About this task
Take the data below and copy exactly the lines starting at the one with "The height and width of the screenshot is (320, 1008)." and finishing at the one with "Task: Expand the Visitors", both included.

┌────────

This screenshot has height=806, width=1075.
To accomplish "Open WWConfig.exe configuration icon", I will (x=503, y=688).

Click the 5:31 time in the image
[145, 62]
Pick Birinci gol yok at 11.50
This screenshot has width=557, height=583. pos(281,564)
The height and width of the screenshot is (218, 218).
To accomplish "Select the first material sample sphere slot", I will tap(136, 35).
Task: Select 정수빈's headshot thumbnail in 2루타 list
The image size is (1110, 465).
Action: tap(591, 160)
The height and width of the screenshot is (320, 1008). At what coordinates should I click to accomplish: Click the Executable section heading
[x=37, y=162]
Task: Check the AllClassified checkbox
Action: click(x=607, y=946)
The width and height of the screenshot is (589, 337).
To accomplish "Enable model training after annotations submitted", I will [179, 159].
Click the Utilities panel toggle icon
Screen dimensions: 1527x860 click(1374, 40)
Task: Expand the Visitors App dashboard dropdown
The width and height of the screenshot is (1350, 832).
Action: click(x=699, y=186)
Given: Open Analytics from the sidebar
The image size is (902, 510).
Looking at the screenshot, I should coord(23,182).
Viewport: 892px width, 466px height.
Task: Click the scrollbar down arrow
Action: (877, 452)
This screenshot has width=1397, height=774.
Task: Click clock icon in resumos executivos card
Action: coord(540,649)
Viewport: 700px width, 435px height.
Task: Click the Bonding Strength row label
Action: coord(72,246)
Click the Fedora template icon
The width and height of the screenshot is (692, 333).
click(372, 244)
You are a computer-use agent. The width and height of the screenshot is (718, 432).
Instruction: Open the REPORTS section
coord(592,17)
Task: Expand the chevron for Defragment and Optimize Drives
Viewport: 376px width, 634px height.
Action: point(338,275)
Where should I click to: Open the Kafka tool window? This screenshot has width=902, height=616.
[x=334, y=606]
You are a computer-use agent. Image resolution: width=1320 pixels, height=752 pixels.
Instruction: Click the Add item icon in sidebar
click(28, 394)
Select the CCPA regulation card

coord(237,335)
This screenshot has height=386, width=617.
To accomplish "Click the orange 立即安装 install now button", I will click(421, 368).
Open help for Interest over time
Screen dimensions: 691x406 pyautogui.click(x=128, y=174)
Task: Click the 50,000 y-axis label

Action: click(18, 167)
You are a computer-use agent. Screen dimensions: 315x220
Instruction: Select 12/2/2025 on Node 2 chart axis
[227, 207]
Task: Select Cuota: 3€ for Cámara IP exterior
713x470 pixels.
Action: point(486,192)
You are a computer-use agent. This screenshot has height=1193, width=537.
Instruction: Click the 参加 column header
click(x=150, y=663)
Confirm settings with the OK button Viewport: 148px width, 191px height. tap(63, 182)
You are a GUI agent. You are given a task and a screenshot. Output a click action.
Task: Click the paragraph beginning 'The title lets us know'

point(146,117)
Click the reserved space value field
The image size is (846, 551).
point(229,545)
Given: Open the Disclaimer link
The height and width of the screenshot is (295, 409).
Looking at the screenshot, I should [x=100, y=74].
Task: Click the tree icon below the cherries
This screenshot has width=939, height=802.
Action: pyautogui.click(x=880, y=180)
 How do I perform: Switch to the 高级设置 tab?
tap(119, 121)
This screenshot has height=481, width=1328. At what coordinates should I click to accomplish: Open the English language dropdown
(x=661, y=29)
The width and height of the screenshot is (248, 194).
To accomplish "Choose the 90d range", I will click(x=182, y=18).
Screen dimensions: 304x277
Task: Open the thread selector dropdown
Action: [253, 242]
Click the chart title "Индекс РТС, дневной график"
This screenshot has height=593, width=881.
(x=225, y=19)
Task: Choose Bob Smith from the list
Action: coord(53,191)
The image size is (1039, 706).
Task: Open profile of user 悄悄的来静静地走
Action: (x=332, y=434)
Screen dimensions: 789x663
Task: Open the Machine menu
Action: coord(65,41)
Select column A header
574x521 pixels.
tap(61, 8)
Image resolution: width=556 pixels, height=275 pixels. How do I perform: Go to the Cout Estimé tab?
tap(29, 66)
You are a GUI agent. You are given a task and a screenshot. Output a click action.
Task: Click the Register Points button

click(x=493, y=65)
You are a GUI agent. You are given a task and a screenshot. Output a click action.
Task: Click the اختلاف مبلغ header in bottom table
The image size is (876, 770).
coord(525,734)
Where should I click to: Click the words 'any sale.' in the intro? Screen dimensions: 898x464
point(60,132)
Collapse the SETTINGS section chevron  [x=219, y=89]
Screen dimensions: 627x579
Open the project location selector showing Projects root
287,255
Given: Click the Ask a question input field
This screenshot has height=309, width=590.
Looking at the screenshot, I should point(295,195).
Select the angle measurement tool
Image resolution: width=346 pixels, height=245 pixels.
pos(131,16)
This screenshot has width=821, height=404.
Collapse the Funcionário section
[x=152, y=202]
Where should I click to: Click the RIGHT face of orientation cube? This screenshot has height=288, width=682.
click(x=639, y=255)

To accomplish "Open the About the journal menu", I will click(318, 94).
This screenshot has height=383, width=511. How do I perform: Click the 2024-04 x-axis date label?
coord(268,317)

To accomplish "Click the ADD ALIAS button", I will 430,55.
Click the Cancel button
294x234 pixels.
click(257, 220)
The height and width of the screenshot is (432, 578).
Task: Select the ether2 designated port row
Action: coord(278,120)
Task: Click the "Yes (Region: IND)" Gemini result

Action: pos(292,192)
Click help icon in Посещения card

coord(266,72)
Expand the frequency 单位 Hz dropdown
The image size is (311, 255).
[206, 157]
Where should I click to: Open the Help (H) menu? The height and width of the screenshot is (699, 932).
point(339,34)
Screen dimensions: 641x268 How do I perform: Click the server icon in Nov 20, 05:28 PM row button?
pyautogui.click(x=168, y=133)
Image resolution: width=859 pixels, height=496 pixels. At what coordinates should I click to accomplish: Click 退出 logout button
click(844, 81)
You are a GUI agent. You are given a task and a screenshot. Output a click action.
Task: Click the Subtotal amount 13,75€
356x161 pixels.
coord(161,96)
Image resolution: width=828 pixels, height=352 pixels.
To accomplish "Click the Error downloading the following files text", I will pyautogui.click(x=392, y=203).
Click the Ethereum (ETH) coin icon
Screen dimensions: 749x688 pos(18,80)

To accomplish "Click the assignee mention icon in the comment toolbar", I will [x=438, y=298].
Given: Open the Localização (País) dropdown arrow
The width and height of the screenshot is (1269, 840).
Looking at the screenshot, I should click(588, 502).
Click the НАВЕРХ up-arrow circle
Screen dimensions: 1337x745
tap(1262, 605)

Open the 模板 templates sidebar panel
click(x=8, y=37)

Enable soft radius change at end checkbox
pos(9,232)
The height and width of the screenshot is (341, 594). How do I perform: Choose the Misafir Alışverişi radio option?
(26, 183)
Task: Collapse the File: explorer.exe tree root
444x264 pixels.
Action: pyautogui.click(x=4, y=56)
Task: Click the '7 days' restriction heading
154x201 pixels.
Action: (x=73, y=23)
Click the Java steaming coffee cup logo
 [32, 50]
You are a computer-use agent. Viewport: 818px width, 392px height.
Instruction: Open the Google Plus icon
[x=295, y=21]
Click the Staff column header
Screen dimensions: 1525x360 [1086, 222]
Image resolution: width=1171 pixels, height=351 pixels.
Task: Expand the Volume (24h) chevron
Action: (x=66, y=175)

└────────

Answer box
The height and width of the screenshot is (320, 1008). At what coordinates should I click to accomplish: Click the Executable section heading
[x=37, y=162]
Task: Check the AllClassified checkbox
Action: click(x=607, y=946)
The width and height of the screenshot is (589, 337).
To accomplish "Enable model training after annotations submitted", I will [179, 159].
Click the Utilities panel toggle icon
Screen dimensions: 1527x860 click(1374, 40)
Task: Expand the Visitors App dashboard dropdown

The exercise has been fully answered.